Bisnis.com
Epaper Bisnis Indonesia BIGStore Koran Bisnis Indonesia Bisnis Indonesia Group bisnis tv bisnismuda

Kuartal I/2022, Kinerja Laba PWON Tumbuh 61 Persen

Perseroan mencatatkan laba komprehensif Rp409 miliar atau naik 61 persen dibandingkan periode sama 2021 yakni Rp254 miliar.
Peni Widarti
Peni Widarti - Bisnis.com 24 Mei 2022  |  12:34 WIB
Gandaria City, salah satu proyek andalan PT Pakuwon Jati Tbk di Jakarta. Proyek ini merupakan proyek mixed use yang terdiri dari pusat perbelanjaan, hotel, dan apartemen. - pakuwonjati.com
Gandaria City, salah satu proyek andalan PT Pakuwon Jati Tbk di Jakarta. Proyek ini merupakan proyek mixed use yang terdiri dari pusat perbelanjaan, hotel, dan apartemen. - pakuwonjati.com

Bisnis.com, SURABAYA - Pengembang properti PT Pakuwon Jati Tbk (PWON) pada kuartal I/2022 telah mencatatkan pendapatan bersih sebesar Rp1,3 triliun atau naik 17,1 persen dibandingkan periode sama tahun lalu yakni Rp1,11 triliun.

Director dan Corporate Secretary Pakuwon, Minarto Basuki mengatakan pendapatan pada kuartal I/2022 ini telah dikontribusi oleh pendapatan dari pendapatan berulang/recurring revenue sebesar 64 persen dan 36 persen dari development revenue.

Recurring revenue kita pada kuartal I/2022 ini mencapai Rp842 miliar atau naik 38,1 persen dibandingkan 2021 sebesar Rp610 miliar. Perolehan recurring ini terutama dari pendapatan retail mal dan hotel karena telah menunjukkan signal pemulihan ekonomi,” ujarnya, Selasa (24/5/2022).

Dia melanjutkan, untuk capaian development revenue tahun ini tercatat mencapai Rp465 miliar atau turun 8,1 persen dibanding tahun lalu sebesar Rp506 miliar.

“Dari pencapaian total pendapatan itu, baik recurring maupun development, perseroan telah berhasil mencatatkan laba komprehensif yakni sebesar Rp409 miliar atau naik 61 persen dibandingkan periode sama 2021 yakni Rp254 miliar,” ujarnya.
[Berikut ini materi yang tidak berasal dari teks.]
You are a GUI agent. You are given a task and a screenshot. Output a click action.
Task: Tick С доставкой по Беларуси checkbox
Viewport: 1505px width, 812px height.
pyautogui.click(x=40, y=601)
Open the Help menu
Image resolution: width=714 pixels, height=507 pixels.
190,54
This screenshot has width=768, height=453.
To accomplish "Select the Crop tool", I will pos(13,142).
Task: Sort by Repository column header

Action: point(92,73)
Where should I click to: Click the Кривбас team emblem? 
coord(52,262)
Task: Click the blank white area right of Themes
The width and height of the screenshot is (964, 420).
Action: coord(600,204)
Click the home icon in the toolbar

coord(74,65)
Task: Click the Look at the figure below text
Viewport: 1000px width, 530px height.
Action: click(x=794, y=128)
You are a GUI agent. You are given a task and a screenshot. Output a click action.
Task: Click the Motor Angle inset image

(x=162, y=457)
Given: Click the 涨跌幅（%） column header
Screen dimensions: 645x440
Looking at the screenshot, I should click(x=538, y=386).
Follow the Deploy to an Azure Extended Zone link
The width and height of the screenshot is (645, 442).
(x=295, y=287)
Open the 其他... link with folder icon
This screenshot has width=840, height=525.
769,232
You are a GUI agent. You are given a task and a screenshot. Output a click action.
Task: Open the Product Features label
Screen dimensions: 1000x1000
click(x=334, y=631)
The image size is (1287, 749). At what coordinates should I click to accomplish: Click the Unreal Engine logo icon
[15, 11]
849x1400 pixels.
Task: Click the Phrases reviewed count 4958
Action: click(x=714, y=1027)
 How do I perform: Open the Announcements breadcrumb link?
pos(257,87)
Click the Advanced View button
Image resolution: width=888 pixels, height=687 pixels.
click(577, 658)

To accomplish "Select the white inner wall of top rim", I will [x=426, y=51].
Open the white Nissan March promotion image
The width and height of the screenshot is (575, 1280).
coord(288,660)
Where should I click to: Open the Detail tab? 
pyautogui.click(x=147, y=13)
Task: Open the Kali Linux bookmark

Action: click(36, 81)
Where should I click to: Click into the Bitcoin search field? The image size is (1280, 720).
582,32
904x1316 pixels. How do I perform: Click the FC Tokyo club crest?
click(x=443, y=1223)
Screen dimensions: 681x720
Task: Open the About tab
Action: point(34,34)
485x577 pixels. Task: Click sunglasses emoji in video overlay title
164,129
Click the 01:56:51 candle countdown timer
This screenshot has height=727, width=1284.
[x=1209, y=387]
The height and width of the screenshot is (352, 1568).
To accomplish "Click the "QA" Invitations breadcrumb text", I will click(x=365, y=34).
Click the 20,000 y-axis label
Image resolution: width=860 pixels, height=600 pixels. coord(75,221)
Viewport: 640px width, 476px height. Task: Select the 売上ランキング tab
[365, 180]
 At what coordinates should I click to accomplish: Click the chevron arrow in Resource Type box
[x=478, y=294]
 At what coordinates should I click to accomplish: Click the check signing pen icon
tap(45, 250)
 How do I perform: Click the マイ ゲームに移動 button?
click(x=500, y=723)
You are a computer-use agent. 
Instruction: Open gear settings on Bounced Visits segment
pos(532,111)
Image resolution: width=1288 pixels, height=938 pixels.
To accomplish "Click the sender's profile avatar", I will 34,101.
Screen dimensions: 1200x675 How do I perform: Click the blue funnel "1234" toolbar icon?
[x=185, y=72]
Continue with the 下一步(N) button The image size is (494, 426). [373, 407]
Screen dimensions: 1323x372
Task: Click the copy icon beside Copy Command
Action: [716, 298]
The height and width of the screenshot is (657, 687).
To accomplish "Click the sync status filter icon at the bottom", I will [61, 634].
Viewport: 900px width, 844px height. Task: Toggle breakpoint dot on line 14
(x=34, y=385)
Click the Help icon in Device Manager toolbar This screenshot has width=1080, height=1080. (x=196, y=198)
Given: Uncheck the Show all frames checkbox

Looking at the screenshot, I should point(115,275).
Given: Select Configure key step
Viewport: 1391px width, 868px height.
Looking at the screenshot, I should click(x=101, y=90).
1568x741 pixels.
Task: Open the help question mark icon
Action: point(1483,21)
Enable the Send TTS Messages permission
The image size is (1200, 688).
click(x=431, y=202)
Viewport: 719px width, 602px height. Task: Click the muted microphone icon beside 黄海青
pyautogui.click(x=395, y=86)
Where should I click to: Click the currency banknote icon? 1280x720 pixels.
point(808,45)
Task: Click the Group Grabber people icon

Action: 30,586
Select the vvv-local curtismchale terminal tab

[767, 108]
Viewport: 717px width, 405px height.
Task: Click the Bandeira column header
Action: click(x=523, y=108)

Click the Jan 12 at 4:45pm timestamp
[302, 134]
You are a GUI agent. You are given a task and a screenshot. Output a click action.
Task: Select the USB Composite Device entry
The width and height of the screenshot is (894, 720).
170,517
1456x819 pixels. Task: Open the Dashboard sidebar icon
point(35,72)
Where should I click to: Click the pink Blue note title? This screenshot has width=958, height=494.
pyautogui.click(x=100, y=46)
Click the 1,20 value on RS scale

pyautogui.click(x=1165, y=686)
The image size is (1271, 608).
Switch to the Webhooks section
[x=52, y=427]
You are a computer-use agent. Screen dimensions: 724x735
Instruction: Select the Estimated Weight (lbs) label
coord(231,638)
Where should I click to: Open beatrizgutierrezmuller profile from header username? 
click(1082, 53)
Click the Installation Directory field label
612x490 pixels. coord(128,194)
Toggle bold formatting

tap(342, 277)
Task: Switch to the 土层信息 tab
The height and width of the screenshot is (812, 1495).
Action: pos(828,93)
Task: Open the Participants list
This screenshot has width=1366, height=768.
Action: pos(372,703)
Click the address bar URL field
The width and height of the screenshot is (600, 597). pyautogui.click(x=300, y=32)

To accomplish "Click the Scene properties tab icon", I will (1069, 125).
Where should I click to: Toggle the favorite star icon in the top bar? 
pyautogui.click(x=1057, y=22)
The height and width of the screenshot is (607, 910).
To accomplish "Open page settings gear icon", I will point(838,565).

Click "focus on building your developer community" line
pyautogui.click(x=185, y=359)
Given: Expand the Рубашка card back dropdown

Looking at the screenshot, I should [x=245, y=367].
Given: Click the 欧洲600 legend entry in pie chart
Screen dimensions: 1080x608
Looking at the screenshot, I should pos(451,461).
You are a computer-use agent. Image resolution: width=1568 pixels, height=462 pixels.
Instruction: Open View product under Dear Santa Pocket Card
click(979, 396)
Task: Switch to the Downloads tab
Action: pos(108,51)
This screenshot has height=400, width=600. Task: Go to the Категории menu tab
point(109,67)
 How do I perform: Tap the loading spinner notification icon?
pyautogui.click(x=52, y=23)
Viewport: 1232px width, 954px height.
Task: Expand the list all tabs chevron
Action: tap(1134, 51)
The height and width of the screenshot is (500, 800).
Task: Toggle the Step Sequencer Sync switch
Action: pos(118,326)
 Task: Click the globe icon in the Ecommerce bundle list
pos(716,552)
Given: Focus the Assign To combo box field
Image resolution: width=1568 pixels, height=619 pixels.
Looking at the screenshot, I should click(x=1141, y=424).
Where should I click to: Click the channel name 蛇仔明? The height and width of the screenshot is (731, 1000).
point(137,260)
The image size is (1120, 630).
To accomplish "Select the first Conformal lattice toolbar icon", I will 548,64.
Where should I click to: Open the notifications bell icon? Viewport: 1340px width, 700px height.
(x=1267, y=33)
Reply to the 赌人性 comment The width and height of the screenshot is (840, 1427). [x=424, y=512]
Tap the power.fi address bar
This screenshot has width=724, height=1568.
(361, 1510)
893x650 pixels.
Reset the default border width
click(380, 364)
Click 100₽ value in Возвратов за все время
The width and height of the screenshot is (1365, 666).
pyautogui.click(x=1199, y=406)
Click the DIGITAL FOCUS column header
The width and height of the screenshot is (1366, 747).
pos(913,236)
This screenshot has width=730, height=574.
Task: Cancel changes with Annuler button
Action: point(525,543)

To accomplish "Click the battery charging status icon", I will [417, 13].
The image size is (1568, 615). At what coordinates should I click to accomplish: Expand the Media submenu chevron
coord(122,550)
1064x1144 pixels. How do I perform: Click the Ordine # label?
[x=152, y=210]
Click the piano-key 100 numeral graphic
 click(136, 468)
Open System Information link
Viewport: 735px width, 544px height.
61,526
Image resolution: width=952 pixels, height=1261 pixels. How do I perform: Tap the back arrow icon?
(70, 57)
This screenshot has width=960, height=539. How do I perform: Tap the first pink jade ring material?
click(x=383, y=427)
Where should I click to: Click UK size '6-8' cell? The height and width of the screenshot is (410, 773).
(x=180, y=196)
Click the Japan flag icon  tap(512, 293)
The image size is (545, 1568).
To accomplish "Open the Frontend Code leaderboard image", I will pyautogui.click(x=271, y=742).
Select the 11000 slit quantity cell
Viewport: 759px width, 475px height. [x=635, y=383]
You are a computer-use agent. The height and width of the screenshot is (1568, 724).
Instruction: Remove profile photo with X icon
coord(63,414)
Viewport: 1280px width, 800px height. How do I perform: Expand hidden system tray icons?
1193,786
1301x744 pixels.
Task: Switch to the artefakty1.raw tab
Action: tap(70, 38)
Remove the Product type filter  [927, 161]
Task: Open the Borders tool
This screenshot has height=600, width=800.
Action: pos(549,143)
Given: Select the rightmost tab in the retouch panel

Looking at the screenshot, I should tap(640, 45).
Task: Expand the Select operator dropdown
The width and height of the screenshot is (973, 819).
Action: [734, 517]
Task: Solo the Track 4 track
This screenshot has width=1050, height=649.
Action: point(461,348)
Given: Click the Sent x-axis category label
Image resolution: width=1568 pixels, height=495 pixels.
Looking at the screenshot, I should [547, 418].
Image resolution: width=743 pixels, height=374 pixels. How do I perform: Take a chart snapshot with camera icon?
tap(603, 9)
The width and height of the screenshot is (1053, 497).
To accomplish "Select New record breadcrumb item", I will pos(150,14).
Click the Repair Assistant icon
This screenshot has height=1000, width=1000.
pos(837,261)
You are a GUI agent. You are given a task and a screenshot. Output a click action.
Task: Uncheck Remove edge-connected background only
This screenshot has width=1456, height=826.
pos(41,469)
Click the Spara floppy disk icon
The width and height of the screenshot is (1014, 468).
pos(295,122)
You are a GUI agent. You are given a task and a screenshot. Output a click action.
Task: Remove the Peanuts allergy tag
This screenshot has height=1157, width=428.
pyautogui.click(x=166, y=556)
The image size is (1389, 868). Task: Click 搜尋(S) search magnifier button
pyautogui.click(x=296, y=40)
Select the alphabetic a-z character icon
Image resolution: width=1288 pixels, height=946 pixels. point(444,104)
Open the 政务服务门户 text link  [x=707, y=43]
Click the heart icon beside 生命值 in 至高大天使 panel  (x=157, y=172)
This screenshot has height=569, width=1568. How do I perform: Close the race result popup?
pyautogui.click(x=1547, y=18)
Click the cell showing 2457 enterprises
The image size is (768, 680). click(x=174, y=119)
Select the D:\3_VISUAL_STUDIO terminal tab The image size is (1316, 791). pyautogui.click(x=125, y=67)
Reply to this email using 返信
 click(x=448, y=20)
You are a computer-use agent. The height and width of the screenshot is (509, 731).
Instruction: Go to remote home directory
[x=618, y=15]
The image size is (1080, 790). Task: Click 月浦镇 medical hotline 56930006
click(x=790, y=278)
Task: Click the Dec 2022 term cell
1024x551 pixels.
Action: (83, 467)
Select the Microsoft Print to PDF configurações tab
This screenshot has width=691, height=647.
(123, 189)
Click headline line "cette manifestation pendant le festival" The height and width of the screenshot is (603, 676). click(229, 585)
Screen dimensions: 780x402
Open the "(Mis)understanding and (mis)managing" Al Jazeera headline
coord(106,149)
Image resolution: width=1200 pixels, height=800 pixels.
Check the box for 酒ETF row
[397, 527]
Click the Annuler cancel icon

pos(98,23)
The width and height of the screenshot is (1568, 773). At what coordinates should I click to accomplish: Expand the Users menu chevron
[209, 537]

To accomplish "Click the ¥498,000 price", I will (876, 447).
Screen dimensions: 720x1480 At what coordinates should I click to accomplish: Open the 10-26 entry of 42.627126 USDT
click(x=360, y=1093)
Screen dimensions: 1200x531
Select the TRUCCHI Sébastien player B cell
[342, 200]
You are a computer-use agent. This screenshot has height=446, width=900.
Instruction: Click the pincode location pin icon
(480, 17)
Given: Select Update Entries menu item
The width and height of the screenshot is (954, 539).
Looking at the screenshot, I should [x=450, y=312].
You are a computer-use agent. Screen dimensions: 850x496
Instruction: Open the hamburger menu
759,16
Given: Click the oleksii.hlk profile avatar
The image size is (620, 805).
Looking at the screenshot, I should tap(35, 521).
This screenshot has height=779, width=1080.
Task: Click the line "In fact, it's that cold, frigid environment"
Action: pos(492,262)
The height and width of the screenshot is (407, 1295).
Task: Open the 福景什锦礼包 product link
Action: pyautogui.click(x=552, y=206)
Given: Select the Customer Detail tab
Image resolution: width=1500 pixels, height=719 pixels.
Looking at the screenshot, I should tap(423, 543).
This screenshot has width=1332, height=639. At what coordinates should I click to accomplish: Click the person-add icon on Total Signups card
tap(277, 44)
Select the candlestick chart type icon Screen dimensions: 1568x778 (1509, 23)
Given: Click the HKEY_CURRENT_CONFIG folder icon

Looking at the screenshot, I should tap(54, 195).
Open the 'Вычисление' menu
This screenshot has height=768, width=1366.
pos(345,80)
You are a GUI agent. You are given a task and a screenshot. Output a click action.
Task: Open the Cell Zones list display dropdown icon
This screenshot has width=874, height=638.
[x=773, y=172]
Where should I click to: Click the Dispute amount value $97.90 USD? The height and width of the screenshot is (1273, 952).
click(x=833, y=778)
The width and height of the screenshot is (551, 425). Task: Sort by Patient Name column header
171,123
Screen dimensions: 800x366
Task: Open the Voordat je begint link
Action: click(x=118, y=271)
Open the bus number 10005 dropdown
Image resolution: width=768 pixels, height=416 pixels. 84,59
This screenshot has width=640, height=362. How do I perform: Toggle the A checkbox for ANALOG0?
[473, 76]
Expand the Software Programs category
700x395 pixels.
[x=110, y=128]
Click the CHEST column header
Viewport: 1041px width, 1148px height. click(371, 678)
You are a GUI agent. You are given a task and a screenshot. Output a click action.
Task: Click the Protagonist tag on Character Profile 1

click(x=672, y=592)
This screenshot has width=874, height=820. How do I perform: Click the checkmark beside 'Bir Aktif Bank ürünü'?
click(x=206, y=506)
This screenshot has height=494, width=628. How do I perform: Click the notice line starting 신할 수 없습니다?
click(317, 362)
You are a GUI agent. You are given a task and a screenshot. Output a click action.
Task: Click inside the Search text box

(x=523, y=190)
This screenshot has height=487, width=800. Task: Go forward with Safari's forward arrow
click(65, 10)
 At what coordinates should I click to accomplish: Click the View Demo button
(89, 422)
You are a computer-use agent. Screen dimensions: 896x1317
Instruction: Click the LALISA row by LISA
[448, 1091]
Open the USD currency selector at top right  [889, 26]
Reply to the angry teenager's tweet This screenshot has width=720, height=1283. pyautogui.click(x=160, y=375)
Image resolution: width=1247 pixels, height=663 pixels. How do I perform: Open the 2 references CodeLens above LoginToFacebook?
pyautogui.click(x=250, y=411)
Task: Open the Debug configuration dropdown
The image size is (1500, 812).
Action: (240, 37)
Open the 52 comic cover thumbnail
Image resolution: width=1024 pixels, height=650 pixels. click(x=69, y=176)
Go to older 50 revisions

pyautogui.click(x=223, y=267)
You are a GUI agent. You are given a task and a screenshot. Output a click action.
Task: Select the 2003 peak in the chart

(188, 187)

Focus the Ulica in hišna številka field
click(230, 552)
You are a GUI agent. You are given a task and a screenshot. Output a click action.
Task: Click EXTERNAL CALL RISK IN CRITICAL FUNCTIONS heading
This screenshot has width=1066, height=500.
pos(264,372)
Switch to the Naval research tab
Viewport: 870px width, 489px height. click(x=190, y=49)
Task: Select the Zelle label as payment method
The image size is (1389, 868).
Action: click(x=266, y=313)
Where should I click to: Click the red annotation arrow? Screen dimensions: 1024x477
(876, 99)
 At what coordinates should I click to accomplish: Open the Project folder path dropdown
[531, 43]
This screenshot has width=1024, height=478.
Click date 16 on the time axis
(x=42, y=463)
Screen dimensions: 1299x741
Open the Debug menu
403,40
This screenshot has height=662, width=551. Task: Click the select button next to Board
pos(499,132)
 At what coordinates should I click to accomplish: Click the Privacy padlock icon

Minarto menjelaskan, jika melihat revenue per segmen, kontribusi terbesar didapatkan dari sewa ritel dan kondominium dengan penjualan masing-masing 46 persen dan 28 persen, disusul hotel dan apartemen servis 13 persen, landed houses dan office leasing 6 persen ,dan penjualan perkantoran 1 persen.

Adapun pada kuartal I/2022 ini, Pakuwon telah merealisasikan penjualan sebesar Rp380 miliar dengan komposisi penjualan berasal dari produk landed house atau rumah tapak sebesar 45 persen, disusul penjualan kondominium 38 persen, dan ruang perkantoran 18 persen.

“Keberhasilan pencapaian penjualan di awal tahun ini merupakan dampak dari adanya perpanjangan insentif PPN DTP dari pemerintah,” imbuhnya.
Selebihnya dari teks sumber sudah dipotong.